Schlesinger continues:
 
"It was true that he accepted an economic system founded on private ownership and that his policies were designed, in effect, to lure business into investment and growth. But this was not enough. The fact remained that he was outside the business ethos, that he did not regard the acquisitive impulse as man's noblest instinct nor the pursuit of profit as man's highest calling, that he was unimpressed by great accumulators of wealth, that he did not consider successful businessmen as the best brains or the most enjoyable company, that he saw then as a faction to be propitiated and not as a force to be followed, that he brought few of them around in the evening."

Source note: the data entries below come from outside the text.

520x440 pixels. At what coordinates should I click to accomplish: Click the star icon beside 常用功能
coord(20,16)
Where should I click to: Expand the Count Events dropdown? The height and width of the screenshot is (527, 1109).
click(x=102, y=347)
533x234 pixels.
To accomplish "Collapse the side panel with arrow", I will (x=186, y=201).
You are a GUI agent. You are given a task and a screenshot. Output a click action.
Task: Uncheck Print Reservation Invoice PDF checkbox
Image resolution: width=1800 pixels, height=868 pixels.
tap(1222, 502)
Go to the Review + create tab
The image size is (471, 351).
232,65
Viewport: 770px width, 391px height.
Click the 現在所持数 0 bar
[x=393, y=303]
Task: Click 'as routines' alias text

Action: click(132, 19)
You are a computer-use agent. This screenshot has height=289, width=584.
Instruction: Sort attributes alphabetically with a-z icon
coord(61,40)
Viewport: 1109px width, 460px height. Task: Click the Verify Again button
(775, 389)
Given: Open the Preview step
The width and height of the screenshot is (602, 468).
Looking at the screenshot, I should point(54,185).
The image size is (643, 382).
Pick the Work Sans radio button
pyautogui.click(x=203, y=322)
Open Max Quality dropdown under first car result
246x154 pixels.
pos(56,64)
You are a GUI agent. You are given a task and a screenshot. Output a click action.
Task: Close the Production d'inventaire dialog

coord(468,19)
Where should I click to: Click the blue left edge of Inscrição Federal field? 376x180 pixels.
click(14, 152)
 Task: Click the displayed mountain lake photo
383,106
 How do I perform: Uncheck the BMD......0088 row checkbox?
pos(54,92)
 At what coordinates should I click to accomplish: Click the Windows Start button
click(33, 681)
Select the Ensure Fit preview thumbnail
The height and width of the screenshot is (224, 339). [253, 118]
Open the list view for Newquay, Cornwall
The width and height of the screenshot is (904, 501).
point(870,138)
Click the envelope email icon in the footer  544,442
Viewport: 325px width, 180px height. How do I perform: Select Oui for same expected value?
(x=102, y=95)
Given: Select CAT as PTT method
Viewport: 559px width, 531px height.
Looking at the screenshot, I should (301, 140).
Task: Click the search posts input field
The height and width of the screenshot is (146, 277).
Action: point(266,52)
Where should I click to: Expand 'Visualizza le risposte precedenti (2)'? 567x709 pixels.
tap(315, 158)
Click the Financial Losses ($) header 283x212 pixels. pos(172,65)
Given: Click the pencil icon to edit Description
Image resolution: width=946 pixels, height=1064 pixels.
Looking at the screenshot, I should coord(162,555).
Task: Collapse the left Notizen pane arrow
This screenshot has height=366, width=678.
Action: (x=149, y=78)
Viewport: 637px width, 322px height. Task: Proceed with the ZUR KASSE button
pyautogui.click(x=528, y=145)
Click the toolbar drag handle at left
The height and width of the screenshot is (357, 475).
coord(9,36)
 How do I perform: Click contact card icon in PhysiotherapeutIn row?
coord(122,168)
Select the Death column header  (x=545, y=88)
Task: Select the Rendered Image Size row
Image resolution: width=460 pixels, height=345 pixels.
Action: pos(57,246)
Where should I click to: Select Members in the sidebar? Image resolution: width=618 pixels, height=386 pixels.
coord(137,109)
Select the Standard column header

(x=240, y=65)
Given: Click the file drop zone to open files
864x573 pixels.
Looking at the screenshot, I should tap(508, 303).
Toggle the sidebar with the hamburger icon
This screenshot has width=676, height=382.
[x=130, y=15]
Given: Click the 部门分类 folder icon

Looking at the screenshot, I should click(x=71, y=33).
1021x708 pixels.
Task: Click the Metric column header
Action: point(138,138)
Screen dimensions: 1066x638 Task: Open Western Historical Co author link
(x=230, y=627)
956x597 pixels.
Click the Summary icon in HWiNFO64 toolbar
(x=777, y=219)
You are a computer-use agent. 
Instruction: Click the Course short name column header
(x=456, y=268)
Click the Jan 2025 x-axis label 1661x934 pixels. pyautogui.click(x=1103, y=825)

The reaction of the political and financial establishment was explosive. Kennedy was seen as an anti-capitalist dictator. The Wall Street Journal: "The Government set the price. And it did this by the pressure of fear -- by naked power, by threats, by agents of the state security police." U.S. News and World Report: "We reject all those who believe in a planned economy and reject the President acting like a Soviet commissar. " The Republican National Committee: "The Kennedy brothers are using Gestapo tactics." Richard Nixon: "I think we should be able to solve crises such as this one without using the third degree at 3 o'clock in the mornning." Time Magazine: "He has never attacked Khruschev, Castro or any other enemy half as hard as he attacked our own businessmen." While those businessmen wore "S.O.B. Club" buttons on their lapels and "Help Kennedy Stamp Out Free Enterprise" bumperstickers on their cars. Yet the steel price hike was rescinded. The steel companies did back down.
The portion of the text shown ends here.